第97話 マチェット造るよ

 というわけでき時間を使ってマチェットを造ってみることにした。


 といってもまともに使うシチュエーションがあるわけでもないので、造って置いておくだけになるだろうけれど。


 用意するのは3mm程度の鋼板。焼き入れ、焼きなましはヘンリー師匠にお願いするので形だけ削り出す。普通の鋼板なのでそんなに難しくもない。グラインダーで削りすぎないこと、熱を入れないことに気をつける。

 グリップ側を1.5インチ幅、先端を3インチ幅の台形にざっくり削って、だいたいの刃をつける。焼き入れ後に小刃をつけるので、刃の先端は0.5mmほどの厚みを残しておく。

 グラインダーでガーッと削って、グリップ固定穴をあけたら第一段階は終わり。

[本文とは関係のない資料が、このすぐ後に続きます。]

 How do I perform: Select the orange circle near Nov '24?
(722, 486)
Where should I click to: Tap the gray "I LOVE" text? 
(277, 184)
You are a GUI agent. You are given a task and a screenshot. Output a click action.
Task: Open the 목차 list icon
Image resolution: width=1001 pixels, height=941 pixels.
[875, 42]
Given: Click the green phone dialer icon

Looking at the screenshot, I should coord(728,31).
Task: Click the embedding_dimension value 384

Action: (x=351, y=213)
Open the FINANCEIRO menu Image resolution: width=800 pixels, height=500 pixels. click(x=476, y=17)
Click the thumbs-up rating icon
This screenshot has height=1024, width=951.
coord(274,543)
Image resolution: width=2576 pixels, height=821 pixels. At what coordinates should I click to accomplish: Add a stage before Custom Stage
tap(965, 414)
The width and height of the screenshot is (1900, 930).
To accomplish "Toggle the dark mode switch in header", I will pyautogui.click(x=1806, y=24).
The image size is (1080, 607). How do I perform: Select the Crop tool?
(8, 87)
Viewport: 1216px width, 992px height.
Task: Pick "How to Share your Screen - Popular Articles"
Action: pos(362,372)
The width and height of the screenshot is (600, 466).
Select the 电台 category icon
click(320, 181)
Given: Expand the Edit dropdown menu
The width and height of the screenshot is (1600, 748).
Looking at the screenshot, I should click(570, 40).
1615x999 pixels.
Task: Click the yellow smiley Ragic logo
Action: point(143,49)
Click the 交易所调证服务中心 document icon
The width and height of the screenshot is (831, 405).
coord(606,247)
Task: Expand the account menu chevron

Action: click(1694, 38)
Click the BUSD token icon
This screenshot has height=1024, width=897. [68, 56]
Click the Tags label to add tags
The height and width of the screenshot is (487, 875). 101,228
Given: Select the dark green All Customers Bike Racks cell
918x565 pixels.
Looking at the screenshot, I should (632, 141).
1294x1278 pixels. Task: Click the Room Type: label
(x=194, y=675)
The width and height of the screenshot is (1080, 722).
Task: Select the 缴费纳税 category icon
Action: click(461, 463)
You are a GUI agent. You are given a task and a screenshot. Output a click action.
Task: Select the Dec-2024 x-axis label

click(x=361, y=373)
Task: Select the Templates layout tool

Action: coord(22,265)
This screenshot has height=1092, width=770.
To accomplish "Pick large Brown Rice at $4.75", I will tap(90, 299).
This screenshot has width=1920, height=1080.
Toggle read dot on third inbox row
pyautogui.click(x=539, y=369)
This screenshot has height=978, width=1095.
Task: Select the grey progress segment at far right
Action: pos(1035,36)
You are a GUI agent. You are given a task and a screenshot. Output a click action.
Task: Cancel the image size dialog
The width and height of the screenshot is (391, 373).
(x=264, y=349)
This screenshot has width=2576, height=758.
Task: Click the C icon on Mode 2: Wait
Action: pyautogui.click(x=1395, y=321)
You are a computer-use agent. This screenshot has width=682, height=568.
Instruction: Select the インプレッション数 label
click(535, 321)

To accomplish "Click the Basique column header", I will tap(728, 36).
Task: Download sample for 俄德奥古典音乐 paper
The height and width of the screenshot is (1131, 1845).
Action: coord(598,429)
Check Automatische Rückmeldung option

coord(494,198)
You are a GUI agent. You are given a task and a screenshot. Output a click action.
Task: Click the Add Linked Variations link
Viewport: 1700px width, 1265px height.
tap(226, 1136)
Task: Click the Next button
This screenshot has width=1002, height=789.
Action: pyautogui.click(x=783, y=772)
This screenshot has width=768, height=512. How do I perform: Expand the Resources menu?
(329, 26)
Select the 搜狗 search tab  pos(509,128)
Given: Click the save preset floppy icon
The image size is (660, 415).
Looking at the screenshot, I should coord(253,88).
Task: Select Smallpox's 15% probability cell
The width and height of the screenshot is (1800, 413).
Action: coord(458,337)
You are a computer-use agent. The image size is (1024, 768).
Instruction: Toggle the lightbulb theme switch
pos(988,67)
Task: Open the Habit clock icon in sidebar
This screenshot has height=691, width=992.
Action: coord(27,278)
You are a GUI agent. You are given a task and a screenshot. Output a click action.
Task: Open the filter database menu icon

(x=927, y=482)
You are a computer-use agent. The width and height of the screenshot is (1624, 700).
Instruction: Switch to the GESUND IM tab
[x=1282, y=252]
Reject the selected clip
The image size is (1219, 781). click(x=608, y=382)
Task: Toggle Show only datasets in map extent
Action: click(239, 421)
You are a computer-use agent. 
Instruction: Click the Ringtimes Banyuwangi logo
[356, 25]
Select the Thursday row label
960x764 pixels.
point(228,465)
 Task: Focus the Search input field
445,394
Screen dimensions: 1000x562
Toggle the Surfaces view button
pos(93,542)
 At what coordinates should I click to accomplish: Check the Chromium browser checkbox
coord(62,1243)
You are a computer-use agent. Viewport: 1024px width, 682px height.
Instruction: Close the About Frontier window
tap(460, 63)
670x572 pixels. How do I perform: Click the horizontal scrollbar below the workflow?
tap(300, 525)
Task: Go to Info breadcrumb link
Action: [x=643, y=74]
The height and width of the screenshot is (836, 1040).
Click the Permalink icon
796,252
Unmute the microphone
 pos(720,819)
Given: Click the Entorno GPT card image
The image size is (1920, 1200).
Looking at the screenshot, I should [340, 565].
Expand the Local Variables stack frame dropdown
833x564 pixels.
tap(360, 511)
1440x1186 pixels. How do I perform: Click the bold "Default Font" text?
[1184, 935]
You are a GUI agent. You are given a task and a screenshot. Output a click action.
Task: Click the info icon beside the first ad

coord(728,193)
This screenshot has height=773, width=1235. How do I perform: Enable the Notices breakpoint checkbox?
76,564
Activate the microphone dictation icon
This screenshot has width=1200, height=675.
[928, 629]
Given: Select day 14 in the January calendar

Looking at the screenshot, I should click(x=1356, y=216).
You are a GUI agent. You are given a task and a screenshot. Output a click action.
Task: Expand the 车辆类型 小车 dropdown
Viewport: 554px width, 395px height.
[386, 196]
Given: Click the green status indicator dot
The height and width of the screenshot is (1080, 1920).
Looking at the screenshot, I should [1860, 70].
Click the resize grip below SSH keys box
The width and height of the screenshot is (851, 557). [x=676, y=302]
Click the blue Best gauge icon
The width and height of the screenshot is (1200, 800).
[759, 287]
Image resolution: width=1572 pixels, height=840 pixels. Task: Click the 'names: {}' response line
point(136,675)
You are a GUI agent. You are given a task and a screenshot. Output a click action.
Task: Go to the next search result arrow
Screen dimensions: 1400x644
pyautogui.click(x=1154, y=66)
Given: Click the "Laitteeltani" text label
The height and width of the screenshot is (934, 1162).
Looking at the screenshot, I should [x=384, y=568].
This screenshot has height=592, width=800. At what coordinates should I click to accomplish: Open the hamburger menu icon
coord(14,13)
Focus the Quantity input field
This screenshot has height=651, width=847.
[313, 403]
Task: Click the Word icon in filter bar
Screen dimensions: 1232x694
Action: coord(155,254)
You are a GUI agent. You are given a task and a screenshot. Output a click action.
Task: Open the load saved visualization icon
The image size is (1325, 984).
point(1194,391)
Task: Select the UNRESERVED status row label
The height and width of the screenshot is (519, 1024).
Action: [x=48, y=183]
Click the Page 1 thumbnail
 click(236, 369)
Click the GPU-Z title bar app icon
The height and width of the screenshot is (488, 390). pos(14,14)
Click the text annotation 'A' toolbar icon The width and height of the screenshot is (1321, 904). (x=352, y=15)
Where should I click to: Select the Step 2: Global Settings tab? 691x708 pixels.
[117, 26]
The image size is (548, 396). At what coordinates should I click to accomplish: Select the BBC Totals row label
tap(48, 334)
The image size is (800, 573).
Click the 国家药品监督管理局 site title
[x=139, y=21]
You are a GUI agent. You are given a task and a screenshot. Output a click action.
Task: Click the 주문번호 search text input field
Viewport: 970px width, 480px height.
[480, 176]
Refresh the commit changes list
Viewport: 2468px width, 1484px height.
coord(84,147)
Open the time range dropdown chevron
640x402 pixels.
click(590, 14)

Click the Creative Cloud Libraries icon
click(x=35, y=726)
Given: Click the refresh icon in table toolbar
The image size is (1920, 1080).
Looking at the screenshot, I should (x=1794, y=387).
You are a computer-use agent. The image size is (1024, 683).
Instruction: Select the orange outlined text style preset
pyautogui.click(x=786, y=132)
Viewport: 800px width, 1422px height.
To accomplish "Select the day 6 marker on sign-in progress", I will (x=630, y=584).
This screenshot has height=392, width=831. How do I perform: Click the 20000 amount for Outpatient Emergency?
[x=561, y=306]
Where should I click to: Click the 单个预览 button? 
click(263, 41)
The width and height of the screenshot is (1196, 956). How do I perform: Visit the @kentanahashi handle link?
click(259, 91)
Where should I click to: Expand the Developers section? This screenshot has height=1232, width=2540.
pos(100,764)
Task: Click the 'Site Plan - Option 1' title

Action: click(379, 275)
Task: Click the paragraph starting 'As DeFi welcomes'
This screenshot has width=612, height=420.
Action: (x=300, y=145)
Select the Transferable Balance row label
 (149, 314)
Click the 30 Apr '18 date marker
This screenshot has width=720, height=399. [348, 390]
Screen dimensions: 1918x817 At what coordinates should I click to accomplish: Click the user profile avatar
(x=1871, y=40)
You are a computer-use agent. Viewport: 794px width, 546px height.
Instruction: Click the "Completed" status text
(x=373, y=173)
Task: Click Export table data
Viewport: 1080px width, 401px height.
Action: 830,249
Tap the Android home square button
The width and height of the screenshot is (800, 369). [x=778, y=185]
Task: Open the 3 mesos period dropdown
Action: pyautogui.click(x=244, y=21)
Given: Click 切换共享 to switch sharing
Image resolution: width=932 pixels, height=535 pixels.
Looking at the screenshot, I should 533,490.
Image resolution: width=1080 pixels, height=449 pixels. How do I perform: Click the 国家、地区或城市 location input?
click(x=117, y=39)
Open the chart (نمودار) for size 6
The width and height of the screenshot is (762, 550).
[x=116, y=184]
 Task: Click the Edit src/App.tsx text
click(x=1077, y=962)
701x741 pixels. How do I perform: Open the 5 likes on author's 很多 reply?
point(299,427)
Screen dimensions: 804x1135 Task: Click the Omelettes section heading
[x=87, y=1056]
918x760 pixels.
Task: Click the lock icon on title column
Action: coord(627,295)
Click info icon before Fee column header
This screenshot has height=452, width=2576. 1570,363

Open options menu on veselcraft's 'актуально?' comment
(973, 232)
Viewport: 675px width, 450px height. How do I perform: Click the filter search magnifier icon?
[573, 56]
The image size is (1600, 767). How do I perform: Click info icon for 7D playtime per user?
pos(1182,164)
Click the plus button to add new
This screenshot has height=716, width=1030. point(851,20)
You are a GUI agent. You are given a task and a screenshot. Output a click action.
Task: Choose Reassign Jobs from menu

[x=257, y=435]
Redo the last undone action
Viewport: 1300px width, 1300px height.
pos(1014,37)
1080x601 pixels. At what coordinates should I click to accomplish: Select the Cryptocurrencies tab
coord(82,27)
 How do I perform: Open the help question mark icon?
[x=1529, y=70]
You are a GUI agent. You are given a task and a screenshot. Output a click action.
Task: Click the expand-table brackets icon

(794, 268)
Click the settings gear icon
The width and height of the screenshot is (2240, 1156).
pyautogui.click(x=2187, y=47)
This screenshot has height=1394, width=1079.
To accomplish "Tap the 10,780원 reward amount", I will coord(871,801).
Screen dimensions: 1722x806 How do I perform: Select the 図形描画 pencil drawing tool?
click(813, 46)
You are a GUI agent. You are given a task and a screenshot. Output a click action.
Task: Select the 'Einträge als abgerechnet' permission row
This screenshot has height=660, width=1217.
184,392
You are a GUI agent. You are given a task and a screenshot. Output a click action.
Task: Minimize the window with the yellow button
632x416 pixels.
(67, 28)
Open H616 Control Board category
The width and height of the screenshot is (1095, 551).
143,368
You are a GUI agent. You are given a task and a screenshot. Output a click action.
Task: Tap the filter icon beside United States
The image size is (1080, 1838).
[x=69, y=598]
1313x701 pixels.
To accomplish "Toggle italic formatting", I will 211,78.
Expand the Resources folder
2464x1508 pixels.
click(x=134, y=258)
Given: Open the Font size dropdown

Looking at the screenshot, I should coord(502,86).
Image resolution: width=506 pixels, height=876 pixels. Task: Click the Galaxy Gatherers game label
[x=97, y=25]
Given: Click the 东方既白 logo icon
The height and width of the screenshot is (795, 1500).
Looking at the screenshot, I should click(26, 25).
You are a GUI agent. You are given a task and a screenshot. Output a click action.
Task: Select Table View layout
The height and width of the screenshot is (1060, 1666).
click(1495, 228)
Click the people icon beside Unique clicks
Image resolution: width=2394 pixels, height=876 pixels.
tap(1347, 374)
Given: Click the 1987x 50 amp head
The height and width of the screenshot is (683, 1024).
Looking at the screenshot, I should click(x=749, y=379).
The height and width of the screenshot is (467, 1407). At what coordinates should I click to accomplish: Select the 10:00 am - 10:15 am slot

ヘンリー師匠に焼き入れをお願いする。焼き戻しを重点的に。柔らかく、粘るほうがマチェットには都合がいい。


 焼き入れ、焼き戻しが終わったらグリップをクルミ材で削り出す。これはベック師匠の廃材箱から適当に余っていたもの。元は銃のグリップ用だろう。

 ヘンリー師匠にもらった真鍮しんちゅうネジでがっちり固定&接着して、ネジの飛び出した部分をグラインダーで削り取る。グリップを微調整してオイルを塗ったら完成。ヘンリー師匠がちょうどあいていて、二泊三日で出来上がり。


 この世界の一般的ななたと違い、薄手のマチェットは大きなナイフと同じような扱いだ。見せ武器とでも言おうか。実用品ではない。


「というわけでエイブリーさんの言っていたサイズで適当なナイフを造ってみました」

「ジョニー殿、それをちょっと振らせてもらえないだろうか」

「それは構いませんが……」


「これはいい。売ってくれ!!」

「小太刀とは全然違いますけどいいんですか?」

「軽くて振りやすい。いいじゃないか。どうせ主力武器は銃なのだし、兜割かぶとわりをするわけでもない。頭に当たれば十分殺せるし、肩口に入れば腕も動かせまい。小太刀にこだわる必要もなかったのだな」


 兜割……。たしかに兜を被って出てくる山賊はいないだろうけれど。


「廃材から作ったやつなので売るってのも抵抗が。焼き入れの手数料だけヘンリー師匠にお支払いということで。

 でも折れても刃が潰れても保証しませんよ? それでもいいならお譲りしますけど」


 思っていたより相当安く済んだようでエイブリーさんはえらく喜んでいる。

 依頼があるかと思っていたヘンリー師匠には頭を下げつつ受け取った手数料をそのまま持っていった。


「いや、片手間でやったあの仕事が金になるとも思ってなかったからなぁ。手は抜いてないけれど。お前の取り分はどうなってんだ?」

「ありませんよ。趣味で形だけ作ってみた、っていう薄い大鉈おおなたですから。廃材ですし、時間もかかってませんし。ヘンリー師匠にお願いした作業と真鍮ネジの代金だけを請求という形にしてます」

「趣味だろうがいちおうは商売になったんだから、もらえるもんはもらっとけよ」

「注文が入ってから造った訳じゃないですし、なんかこう申し訳ないというか。代わりに剣術を教えてもらおうかとは思ってますが」

「お前さんがいいならいいんだけどよ。それにしてもなんでまた剣術なんだ。銃の方がよほどつかえるだろうに」


 野鍛冶兼猟師のヘンリー師匠が大きなため息をつく。


「銃とナイフで、相手と4、5フィートの距離、どちらが強いと思います?」

「そりゃ、……微妙だな」


 思案顔のヘンリー師匠。


「でしょ? 手の届く距離で慣れた得物ならどっちでもいいんですよ。

 普段、銃は取り上げられてもナイフはそこまで脅威だとは思われていません。最初に一発撃つのとナイフを刺すのだったらどっちでもいいんです。十分相手を行動不能にできますから」

「いったいどういう状況を考えてるんだ?」

「街中でチンピラに絡まれた時に、どうやって逃げるかです。実際、北都市で一度。エミリーと一緒にいるときに絡まれまして。その時は大声で火事だ!! って叫んで走って逃げましたけど」

「……すばやく抜いて刺すだけなら剣術も必要ないだろ?」

「どこに刺したら効率的か、はヘンリー師匠とのハンティングで勉強しましたけどね。ちゃんと勉強したいと思いまして」

「そんなことのためにわざわざナイフで鹿のトドメをさしてたのかよ。めんどくせえ事をするなあとは思ってたけど」

「なんであれ覚えて置いて損はありませんから」


 そう、知識はあって損をすることはないのだ。